— Exercise —
Look through the records and copy each line with the string "phone" in it.
Records to use below:
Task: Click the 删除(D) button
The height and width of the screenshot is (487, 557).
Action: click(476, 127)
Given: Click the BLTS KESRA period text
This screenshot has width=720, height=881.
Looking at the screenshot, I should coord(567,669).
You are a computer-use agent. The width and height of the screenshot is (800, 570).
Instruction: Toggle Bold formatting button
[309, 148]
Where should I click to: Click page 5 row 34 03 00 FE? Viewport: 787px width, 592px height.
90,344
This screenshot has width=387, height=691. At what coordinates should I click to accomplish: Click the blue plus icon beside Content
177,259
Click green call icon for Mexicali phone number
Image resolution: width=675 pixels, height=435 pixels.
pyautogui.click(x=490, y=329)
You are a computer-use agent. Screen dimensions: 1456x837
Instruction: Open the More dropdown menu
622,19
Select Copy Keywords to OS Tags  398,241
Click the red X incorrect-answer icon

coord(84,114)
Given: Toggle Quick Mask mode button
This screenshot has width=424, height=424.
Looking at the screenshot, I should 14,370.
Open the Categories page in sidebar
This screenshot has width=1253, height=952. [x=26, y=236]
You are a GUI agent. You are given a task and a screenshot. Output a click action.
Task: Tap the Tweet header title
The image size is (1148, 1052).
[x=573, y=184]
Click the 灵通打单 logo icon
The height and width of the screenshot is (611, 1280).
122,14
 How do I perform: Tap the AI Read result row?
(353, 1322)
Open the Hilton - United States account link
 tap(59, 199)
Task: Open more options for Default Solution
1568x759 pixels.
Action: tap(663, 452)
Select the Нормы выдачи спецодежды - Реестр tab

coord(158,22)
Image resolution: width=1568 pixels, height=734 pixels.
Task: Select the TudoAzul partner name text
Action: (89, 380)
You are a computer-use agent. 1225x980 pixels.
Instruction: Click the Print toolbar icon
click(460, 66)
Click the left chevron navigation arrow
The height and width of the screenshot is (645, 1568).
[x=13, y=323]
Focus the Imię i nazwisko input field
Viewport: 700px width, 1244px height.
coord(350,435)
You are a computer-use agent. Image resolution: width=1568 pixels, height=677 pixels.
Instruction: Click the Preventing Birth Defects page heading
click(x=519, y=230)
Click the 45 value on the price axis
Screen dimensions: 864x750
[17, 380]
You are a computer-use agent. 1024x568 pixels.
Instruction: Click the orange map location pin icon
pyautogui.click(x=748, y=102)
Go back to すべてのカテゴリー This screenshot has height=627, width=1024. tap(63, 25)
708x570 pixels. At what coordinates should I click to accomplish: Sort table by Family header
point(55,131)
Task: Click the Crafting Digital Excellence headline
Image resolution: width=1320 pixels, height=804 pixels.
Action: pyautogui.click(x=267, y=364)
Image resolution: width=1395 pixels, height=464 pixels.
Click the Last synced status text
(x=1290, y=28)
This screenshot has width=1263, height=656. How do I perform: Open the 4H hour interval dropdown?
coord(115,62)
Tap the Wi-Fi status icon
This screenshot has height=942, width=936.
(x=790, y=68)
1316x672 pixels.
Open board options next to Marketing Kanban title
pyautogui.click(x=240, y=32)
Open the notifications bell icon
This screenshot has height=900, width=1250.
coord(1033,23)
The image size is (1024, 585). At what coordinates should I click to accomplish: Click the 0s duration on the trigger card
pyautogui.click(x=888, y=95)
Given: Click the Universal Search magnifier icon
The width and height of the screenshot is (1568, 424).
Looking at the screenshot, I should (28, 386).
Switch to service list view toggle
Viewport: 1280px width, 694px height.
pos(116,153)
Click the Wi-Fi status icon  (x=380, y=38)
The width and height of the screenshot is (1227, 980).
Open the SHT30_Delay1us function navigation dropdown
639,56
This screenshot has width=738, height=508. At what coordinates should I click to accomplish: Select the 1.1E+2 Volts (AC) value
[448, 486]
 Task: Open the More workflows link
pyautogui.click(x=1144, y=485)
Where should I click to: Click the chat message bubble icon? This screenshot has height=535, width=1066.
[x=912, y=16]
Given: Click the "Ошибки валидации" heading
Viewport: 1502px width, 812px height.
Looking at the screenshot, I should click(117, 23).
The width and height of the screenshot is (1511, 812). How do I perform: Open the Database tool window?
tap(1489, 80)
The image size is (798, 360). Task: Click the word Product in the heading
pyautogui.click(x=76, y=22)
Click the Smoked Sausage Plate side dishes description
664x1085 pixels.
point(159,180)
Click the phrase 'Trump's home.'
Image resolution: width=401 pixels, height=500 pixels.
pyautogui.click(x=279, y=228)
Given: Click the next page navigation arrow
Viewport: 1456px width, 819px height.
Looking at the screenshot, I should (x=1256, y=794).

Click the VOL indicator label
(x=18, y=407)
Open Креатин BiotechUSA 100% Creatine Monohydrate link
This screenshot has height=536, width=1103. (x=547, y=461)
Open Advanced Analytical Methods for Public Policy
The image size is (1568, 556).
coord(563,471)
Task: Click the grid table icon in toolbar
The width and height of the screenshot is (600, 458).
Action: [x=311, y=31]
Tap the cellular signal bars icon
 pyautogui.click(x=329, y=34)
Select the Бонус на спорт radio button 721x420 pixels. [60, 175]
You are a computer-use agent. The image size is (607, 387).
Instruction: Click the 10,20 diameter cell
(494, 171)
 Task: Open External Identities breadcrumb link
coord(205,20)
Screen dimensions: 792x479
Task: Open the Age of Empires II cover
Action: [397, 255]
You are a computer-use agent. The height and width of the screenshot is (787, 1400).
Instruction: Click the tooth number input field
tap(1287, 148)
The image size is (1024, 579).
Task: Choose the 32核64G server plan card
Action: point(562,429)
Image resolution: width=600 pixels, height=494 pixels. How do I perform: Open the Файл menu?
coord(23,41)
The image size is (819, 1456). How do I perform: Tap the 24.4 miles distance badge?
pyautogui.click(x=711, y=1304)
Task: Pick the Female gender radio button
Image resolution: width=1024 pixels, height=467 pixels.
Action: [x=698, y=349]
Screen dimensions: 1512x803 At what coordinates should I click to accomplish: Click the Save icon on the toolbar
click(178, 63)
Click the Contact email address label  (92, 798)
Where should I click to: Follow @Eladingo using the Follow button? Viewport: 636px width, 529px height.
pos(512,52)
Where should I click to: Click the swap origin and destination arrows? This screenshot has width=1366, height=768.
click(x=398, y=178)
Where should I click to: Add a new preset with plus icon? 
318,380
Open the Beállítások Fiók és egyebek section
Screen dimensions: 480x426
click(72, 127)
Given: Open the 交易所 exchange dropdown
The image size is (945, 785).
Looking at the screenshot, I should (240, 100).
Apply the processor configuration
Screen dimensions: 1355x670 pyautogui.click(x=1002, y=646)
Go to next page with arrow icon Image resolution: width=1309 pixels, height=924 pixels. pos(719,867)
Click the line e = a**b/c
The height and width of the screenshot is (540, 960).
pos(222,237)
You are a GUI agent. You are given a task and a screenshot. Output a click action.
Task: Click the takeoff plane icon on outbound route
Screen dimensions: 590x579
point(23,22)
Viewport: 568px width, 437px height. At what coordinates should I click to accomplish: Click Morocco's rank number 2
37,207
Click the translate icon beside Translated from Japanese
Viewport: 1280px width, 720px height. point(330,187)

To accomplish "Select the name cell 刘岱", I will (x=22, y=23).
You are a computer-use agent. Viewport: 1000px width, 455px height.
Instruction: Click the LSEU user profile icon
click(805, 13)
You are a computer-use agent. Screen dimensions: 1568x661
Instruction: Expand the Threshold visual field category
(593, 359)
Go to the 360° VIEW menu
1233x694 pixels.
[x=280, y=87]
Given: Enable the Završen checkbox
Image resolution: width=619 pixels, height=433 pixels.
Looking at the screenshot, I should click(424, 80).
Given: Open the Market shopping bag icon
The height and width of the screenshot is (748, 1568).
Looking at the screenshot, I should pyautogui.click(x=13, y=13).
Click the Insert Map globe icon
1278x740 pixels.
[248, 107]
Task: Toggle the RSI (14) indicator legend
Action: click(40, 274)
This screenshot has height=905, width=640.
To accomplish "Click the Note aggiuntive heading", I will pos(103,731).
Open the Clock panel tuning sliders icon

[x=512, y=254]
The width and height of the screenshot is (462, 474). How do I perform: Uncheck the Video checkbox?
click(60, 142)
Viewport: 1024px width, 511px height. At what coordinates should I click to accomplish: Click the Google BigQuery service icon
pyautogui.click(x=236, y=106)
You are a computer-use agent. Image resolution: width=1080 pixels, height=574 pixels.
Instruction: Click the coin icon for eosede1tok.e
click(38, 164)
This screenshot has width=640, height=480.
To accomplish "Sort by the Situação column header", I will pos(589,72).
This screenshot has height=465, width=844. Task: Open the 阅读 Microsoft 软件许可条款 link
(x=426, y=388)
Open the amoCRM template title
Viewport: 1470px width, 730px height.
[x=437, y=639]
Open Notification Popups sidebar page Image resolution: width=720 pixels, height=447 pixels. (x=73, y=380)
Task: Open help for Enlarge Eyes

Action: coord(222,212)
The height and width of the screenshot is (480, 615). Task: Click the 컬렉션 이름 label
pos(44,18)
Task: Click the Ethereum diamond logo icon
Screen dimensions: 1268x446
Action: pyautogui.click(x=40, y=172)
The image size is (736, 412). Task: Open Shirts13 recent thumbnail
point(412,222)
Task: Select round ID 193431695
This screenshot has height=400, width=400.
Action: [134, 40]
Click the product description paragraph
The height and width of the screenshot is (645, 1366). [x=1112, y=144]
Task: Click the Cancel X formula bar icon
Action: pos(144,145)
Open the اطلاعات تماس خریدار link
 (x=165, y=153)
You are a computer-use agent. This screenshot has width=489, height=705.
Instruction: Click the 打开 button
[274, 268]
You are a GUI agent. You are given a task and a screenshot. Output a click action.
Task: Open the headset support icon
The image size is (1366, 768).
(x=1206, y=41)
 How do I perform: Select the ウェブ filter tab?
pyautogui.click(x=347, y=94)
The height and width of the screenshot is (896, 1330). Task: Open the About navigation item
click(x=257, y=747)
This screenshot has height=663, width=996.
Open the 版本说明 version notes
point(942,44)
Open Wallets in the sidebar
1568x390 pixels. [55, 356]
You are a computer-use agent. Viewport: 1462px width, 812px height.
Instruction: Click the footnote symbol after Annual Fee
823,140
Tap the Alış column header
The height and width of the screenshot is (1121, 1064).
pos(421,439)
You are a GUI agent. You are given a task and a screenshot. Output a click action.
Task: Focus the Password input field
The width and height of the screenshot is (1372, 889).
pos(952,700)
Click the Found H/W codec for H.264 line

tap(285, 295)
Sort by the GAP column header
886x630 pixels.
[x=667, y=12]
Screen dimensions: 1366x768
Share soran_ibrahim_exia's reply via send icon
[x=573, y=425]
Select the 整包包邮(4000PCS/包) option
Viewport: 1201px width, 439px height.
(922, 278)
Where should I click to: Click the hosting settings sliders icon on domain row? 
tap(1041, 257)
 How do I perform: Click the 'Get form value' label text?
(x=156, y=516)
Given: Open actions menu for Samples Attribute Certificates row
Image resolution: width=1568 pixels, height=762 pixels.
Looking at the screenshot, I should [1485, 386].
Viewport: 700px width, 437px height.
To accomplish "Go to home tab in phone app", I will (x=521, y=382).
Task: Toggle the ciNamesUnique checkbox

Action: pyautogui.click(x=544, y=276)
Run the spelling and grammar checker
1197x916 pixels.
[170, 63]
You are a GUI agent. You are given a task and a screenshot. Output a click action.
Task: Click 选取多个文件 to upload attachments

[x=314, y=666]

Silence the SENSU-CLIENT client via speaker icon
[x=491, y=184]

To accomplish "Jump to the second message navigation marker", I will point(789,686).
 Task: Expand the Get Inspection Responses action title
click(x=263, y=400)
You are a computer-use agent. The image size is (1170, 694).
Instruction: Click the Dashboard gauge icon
End of Records to use.
— Exercise response —
Click green call icon for Mexicali phone number
To accomplish "Go to home tab in phone app", I will (x=521, y=382).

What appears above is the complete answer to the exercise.